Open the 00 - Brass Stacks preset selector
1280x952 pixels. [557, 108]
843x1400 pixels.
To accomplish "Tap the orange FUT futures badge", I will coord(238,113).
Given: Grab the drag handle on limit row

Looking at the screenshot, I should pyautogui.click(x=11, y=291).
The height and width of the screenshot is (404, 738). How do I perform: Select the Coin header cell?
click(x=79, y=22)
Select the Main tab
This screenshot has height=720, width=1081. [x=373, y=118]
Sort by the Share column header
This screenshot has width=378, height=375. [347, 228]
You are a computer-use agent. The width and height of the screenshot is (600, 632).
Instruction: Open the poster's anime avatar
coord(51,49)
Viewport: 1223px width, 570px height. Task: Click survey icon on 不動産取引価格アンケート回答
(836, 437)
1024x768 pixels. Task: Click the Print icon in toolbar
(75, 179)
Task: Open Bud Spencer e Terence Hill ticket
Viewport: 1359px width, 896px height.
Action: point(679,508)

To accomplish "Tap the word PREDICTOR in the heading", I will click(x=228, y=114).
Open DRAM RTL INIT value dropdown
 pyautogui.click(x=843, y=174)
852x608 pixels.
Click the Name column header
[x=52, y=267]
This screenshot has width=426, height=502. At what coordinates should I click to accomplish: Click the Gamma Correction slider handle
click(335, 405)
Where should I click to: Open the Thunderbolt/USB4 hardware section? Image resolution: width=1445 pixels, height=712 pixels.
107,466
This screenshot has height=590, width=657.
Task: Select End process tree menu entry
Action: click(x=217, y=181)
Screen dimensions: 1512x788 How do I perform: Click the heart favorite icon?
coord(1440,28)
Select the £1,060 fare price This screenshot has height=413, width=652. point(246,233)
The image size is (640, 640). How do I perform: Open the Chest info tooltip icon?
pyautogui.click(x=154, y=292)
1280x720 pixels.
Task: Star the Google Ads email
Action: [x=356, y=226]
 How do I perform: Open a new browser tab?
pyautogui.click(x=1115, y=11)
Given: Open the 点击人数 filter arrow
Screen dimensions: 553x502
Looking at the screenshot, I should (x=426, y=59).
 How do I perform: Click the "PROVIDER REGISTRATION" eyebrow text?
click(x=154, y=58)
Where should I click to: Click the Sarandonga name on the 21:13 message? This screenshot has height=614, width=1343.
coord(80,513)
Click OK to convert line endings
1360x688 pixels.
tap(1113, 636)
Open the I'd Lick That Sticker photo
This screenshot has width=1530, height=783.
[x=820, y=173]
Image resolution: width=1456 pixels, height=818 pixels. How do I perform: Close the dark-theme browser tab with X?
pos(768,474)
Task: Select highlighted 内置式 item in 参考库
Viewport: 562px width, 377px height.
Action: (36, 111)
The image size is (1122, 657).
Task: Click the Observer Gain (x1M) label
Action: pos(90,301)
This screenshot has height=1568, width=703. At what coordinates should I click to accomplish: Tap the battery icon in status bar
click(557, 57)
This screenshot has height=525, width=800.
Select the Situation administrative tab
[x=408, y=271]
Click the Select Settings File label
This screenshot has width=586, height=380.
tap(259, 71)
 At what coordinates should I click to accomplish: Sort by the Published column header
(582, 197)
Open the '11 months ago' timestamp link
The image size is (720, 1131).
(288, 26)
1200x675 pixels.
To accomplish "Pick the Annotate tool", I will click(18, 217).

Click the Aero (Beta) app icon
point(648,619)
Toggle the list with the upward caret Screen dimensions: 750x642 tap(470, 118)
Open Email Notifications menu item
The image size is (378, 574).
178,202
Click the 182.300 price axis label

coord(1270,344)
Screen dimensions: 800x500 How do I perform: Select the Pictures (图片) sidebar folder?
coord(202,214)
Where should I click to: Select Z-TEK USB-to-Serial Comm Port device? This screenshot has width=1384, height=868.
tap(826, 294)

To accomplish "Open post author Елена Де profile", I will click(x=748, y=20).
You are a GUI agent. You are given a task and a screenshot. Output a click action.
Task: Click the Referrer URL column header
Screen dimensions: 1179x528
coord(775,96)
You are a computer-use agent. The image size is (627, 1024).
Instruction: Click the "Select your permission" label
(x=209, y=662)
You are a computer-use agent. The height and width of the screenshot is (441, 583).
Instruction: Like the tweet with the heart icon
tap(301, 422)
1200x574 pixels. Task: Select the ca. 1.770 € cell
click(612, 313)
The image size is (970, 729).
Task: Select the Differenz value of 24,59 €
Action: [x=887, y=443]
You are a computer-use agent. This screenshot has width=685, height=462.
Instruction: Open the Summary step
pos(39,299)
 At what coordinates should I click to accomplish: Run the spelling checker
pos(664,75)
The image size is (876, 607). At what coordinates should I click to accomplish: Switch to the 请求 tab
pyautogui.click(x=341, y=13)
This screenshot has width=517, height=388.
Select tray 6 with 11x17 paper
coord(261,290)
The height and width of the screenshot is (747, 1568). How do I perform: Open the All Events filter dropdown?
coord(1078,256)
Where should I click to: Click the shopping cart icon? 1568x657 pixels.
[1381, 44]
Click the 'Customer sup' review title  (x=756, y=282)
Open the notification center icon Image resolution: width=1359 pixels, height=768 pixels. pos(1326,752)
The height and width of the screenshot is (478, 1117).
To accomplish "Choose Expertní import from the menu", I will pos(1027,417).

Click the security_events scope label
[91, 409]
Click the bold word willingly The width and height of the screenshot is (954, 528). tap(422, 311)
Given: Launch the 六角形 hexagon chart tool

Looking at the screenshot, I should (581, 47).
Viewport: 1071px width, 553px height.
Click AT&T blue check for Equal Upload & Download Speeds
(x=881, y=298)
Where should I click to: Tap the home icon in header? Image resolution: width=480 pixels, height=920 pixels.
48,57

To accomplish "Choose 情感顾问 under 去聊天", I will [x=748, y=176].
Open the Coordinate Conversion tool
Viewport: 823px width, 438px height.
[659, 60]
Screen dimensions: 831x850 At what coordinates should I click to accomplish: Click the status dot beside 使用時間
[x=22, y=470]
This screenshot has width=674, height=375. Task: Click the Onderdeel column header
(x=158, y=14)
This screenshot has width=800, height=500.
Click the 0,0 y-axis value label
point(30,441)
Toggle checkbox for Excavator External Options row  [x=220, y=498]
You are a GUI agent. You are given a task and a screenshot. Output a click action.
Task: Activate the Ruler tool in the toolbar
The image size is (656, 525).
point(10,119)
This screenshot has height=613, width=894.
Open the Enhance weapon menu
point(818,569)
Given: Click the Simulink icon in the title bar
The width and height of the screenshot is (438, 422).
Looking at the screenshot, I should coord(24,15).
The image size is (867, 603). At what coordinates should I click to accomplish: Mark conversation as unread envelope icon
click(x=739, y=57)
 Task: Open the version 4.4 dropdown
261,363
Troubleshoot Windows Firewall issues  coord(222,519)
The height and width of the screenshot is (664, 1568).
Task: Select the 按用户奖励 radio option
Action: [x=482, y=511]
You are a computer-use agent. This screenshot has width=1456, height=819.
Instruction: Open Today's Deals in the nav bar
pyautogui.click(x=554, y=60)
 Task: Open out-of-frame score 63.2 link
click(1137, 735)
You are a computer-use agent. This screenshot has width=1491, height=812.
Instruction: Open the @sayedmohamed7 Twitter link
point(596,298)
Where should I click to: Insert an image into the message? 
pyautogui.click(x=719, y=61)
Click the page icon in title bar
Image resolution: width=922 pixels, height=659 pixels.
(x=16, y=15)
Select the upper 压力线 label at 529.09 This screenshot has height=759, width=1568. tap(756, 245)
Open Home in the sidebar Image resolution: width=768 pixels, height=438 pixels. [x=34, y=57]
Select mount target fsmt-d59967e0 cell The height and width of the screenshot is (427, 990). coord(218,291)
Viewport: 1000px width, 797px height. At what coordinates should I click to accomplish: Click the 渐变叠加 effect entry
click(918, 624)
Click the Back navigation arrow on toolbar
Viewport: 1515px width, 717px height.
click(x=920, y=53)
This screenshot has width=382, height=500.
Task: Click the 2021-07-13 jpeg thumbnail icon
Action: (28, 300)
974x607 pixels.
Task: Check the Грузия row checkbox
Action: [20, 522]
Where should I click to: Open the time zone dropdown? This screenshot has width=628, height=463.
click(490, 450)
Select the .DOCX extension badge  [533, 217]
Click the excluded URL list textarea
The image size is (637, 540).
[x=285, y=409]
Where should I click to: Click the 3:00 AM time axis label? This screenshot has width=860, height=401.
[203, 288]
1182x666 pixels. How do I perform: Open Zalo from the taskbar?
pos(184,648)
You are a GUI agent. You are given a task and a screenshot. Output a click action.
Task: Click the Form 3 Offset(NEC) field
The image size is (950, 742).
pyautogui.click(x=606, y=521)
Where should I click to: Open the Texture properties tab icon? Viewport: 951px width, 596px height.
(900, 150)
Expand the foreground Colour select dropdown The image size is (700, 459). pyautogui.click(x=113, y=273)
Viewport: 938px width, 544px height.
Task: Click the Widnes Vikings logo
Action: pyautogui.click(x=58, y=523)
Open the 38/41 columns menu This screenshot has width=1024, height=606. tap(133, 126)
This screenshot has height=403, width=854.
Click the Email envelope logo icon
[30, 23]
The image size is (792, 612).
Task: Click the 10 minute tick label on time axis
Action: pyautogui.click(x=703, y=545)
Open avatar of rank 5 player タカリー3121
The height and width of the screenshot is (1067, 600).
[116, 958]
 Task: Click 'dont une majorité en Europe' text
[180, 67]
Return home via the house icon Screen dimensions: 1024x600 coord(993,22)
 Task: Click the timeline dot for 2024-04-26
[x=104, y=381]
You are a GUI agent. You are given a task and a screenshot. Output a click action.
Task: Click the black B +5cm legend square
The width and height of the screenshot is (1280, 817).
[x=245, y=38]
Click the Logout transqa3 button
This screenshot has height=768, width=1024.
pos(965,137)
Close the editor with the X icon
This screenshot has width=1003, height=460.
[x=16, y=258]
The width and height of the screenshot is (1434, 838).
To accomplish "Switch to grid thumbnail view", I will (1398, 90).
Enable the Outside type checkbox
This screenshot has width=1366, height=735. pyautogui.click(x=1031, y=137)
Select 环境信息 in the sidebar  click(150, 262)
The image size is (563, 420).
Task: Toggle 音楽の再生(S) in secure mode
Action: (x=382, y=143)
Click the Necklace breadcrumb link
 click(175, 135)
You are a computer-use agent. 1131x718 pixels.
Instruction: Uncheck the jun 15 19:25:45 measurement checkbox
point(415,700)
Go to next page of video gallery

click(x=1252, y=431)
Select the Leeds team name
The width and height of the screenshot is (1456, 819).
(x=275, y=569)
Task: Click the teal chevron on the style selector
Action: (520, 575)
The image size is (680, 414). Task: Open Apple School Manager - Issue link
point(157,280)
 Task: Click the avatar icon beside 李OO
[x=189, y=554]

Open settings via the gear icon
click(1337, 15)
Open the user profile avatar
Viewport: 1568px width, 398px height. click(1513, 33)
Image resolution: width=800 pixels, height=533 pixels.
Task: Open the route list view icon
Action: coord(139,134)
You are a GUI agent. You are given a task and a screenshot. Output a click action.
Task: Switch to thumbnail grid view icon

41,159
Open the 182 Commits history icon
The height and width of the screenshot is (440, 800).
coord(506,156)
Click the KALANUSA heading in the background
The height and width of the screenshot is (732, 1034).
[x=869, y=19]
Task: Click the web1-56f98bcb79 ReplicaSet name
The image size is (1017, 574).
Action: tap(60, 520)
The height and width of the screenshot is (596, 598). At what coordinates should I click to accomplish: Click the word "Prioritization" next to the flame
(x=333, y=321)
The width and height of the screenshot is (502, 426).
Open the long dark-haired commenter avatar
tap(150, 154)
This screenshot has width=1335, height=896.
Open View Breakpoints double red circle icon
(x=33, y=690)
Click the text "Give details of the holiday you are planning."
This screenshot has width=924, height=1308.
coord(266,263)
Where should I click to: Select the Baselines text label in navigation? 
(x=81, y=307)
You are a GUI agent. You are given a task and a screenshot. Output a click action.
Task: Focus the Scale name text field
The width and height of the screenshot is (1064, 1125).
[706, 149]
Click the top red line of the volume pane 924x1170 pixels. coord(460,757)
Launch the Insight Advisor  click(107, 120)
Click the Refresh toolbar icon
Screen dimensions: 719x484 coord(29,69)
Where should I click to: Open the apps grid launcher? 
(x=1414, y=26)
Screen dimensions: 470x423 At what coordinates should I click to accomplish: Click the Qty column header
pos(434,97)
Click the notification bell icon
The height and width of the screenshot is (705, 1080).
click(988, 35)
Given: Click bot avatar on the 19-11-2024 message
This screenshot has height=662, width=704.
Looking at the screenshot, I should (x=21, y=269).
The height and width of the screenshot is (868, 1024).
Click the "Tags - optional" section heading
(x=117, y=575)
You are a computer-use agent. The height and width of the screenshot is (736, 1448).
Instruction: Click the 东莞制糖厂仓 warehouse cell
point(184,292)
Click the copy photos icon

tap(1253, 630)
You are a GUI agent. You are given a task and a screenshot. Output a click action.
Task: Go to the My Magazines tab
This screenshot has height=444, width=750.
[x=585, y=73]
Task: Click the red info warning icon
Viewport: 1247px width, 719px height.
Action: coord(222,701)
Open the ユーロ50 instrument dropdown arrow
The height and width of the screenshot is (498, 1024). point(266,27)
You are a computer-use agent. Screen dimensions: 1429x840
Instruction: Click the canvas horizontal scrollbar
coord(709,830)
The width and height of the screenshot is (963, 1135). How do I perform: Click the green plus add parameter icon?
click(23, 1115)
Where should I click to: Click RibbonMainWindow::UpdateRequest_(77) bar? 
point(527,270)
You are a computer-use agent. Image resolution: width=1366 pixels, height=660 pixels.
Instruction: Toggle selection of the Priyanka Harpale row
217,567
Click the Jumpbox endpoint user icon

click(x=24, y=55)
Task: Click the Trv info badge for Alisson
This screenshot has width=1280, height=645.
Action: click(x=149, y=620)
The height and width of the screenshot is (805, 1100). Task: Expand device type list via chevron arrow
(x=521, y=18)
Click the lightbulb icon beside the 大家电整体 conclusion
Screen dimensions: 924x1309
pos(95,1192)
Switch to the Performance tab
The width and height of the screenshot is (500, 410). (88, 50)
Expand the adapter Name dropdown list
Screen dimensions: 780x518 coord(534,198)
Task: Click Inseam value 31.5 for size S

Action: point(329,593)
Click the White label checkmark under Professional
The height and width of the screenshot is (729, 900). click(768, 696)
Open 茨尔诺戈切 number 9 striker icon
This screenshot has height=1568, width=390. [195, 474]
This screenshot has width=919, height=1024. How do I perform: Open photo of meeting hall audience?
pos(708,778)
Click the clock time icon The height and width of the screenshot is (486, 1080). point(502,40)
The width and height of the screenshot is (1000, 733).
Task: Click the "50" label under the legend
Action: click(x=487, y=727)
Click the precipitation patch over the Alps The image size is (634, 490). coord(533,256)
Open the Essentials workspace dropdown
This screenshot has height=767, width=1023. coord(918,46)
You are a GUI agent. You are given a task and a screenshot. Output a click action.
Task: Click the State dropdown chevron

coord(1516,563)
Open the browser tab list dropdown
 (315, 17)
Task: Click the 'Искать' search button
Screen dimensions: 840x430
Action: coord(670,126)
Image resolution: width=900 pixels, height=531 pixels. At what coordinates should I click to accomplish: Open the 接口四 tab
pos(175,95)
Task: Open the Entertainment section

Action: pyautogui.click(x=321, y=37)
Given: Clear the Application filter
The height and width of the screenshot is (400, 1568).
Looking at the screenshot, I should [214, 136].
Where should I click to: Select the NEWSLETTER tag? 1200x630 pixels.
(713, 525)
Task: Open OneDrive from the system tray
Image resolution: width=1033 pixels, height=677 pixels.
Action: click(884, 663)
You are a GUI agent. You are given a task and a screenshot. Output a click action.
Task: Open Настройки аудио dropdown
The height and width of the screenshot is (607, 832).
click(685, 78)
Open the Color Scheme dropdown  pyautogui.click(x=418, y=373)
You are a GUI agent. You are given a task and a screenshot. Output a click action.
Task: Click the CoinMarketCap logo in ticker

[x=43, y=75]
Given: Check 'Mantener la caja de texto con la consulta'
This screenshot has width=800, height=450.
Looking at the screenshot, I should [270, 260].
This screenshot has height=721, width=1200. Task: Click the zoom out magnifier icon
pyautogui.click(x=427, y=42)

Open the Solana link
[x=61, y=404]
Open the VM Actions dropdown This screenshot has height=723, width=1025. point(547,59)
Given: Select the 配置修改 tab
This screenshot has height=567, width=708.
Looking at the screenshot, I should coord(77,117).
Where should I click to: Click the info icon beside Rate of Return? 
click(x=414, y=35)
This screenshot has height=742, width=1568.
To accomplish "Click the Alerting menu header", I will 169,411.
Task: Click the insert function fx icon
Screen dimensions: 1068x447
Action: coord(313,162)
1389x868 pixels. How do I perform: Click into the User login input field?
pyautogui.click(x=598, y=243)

**Assigned task**.
Whenever the word "title" shows up in a line of the entries, list that line.

**Answer space**.
Click the 'Customer sup' review title  (x=756, y=282)
Given: Click the Simulink icon in the title bar
Click the page icon in title bar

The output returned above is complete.